-- Input follows --
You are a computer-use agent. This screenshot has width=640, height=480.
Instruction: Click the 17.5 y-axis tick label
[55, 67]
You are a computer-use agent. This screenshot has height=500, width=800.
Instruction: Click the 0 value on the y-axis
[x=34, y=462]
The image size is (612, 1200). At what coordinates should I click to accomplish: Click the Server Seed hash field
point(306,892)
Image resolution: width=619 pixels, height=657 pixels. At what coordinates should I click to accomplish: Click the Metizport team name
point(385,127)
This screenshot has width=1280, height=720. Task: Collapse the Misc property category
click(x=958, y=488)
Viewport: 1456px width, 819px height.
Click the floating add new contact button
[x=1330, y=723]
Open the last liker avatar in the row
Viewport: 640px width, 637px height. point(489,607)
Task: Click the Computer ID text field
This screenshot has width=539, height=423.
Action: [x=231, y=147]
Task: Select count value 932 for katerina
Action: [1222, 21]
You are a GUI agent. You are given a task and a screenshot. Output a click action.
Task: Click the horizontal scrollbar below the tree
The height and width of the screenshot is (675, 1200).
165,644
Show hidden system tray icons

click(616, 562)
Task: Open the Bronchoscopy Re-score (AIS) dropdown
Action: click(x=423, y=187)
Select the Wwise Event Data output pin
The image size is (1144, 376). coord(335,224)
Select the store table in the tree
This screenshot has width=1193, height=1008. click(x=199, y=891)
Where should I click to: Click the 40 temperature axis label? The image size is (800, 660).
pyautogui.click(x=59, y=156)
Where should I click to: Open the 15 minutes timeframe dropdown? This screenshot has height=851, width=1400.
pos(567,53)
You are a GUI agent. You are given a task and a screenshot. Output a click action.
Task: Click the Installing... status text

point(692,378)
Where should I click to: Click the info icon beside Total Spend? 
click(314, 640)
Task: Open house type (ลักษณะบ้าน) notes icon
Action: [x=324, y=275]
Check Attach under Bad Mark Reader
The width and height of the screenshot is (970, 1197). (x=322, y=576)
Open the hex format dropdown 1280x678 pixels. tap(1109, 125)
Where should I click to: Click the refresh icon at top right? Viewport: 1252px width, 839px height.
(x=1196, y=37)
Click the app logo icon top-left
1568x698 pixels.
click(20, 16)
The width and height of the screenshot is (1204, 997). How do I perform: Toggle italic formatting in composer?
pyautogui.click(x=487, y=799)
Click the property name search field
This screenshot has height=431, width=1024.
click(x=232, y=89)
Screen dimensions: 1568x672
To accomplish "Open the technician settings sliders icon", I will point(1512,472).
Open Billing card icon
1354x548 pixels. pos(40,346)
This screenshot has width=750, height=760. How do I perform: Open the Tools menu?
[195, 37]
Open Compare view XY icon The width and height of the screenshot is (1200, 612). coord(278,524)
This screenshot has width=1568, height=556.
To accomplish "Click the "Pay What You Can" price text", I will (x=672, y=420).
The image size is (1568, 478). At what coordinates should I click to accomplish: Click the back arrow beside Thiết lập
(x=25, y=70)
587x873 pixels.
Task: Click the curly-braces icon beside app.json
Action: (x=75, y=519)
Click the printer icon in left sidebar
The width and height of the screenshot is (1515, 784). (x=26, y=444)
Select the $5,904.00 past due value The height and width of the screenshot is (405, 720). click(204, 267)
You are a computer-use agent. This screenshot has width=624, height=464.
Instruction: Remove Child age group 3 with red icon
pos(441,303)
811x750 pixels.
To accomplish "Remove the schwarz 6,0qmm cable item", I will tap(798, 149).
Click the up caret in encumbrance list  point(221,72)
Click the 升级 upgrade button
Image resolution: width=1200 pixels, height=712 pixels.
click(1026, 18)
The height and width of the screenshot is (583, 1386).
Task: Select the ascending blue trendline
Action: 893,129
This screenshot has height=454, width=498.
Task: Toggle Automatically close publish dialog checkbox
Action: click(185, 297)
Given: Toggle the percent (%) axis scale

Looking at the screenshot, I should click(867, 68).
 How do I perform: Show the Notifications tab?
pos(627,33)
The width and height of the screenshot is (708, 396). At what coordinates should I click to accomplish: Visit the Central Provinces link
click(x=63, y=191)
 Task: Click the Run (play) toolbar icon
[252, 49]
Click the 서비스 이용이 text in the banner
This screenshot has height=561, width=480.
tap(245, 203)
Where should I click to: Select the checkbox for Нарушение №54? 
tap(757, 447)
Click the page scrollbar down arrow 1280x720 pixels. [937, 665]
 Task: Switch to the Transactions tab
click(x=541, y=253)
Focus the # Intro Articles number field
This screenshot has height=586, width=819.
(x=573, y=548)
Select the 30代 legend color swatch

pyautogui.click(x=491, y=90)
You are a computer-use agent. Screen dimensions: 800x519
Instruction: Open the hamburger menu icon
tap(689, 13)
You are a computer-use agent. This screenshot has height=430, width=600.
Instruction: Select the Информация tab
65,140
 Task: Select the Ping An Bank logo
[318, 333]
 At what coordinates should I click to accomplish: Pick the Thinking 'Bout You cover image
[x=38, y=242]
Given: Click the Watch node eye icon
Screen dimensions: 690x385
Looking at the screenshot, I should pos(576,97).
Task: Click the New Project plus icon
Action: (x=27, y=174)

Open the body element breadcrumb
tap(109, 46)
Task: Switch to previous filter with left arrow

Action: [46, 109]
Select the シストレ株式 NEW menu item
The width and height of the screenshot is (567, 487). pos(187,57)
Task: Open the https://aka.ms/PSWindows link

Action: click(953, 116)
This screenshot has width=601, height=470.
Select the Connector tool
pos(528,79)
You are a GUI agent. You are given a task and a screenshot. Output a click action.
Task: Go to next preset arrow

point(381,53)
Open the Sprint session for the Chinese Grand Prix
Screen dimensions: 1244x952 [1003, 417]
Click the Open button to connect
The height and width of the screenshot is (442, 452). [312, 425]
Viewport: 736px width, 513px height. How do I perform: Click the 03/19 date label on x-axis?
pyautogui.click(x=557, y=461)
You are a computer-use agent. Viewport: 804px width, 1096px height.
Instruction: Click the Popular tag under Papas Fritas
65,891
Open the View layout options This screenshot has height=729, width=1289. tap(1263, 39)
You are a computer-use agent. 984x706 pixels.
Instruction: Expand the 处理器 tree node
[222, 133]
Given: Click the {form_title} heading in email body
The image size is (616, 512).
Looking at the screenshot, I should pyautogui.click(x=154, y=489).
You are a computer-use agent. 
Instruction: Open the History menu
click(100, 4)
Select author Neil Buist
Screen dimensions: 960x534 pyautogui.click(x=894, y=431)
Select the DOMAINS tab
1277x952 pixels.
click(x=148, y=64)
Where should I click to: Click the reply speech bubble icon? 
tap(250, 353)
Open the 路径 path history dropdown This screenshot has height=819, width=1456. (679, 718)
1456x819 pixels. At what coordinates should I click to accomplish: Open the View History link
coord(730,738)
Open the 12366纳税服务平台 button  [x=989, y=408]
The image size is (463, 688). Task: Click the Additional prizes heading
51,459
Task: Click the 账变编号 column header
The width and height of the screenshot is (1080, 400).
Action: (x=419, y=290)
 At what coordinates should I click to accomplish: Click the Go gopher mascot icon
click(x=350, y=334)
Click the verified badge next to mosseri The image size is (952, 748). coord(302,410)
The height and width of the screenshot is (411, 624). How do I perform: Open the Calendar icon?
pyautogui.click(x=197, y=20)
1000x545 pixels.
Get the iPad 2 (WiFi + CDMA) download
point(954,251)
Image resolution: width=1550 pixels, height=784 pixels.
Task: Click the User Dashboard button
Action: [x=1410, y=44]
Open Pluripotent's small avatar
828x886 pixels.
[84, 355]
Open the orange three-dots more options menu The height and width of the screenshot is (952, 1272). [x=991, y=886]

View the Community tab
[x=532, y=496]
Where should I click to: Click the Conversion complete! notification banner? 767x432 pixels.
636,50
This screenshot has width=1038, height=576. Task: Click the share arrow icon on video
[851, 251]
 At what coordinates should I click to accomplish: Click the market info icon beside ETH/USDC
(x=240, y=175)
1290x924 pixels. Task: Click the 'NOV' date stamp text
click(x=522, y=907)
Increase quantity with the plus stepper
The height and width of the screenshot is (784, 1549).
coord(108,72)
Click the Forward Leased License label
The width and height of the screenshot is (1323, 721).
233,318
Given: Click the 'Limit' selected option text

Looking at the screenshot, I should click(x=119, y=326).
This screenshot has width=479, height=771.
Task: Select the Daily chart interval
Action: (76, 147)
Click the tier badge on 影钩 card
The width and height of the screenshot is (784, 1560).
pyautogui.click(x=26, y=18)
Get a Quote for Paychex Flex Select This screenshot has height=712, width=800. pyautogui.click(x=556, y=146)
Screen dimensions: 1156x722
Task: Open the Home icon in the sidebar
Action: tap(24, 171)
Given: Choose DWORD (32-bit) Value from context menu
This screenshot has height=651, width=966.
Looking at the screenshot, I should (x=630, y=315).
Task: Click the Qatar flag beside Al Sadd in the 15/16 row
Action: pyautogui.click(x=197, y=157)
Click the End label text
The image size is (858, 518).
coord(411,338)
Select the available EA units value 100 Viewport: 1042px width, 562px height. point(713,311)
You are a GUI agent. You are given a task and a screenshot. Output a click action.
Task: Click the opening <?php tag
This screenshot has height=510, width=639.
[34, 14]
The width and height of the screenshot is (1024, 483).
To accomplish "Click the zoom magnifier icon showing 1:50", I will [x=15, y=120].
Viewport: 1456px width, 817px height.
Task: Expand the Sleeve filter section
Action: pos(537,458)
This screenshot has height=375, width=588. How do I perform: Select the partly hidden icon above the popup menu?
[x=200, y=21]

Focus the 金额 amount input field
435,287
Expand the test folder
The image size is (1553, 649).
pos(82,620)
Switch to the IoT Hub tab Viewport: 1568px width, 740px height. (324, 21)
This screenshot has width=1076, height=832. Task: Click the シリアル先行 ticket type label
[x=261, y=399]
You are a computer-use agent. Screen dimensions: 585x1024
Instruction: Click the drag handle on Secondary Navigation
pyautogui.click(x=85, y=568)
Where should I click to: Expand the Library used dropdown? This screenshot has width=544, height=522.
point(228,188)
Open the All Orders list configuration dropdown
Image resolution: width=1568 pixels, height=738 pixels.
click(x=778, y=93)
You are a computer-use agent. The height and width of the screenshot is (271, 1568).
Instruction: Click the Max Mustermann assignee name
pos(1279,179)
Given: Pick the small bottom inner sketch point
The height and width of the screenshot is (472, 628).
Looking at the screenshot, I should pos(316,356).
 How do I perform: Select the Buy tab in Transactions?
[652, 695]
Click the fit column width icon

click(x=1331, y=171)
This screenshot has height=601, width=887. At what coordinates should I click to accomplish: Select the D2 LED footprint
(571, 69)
-- Input concluded --
Copy all lines from the data that hold the word "list".

Click the up caret in encumbrance list  point(221,72)
Open the All Orders list configuration dropdown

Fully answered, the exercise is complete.